Answer: 11.8 N Explain
This is a question about balancing forces on a slope. The solving step is:

Imagine the recycling bin on a slide!

**Step 1: Understand what happens when we push the bin UP the slide.**
* The bin weighs 3.0 kg, and gravity pulls it down. Part of this pull tries to slide the bin down the slope. We can call this "Gravity's pull down the slope".
* Gravity's pull down the slope = 3.0 kg × 9.8 m/s² × sin(40°)
* sin(40°) is about 0.643.
* So, Gravity's pull down the slope ≈ 3.0 × 9.8 × 0.643 ≈ 18.9 N.
* When we push the bin UP with 26 N, there's also a "sticky" force called friction that tries to stop it from moving. Since the bin is moving up, friction pulls DOWN the slope.
* The problem says the bin moves at a *constant speed*. This means all the forces are balanced, like a tug-of-war where nobody is winning.
* So, the force pushing UP (26 N) must be equal to the forces pulling DOWN (Gravity's pull down the slope + Friction's pull down the slope).
* 26 N (up) = 18.9 N (gravity down) + Friction (down)
* To find Friction: Friction = 26 N - 18.9 N = 7.1 N.
* So, the sticky friction force is 7.1 N. This friction force always tries to stop movement, and its strength stays the same whether the bin moves up or down.

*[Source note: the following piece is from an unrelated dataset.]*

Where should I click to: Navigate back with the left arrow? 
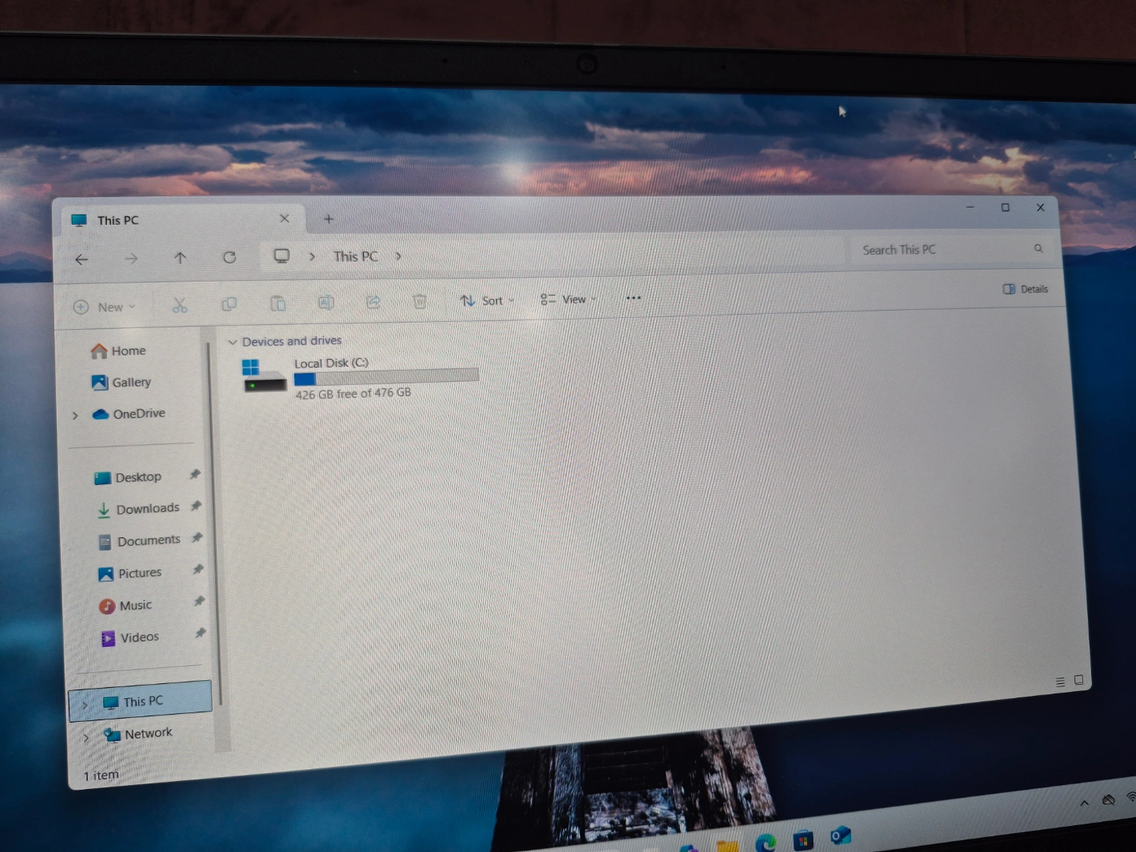[x=82, y=260]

**Step 2: Figure out what happens when we want the bin to move DOWN the slide.**
* Now, the bin is going DOWN the slope.
* Gravity's pull down the slope is still 18.9 N, trying to make the bin slide DOWN.
* The sticky friction force (7.1 N) now tries to stop the bin from sliding down, so it pulls UP the slope.
* We need to apply a force (let's call it F_down) that also pulls UP the slope, so the bin moves at a *constant speed* (meaning balanced forces).
* Again, since the speed is constant, the forces pulling DOWN must be equal to the forces pulling UP.
* Gravity's pull down the slope = Friction (up) + F_down (up)
* 18.9 N (gravity down) = 7.1 N (friction up) + F_down (up)
* To find F_down: F_down = 18.9 N - 7.1 N = 11.8 N.

So, you need to apply a force of 11.8 N up the slope to make the bin slide down at a constant speed!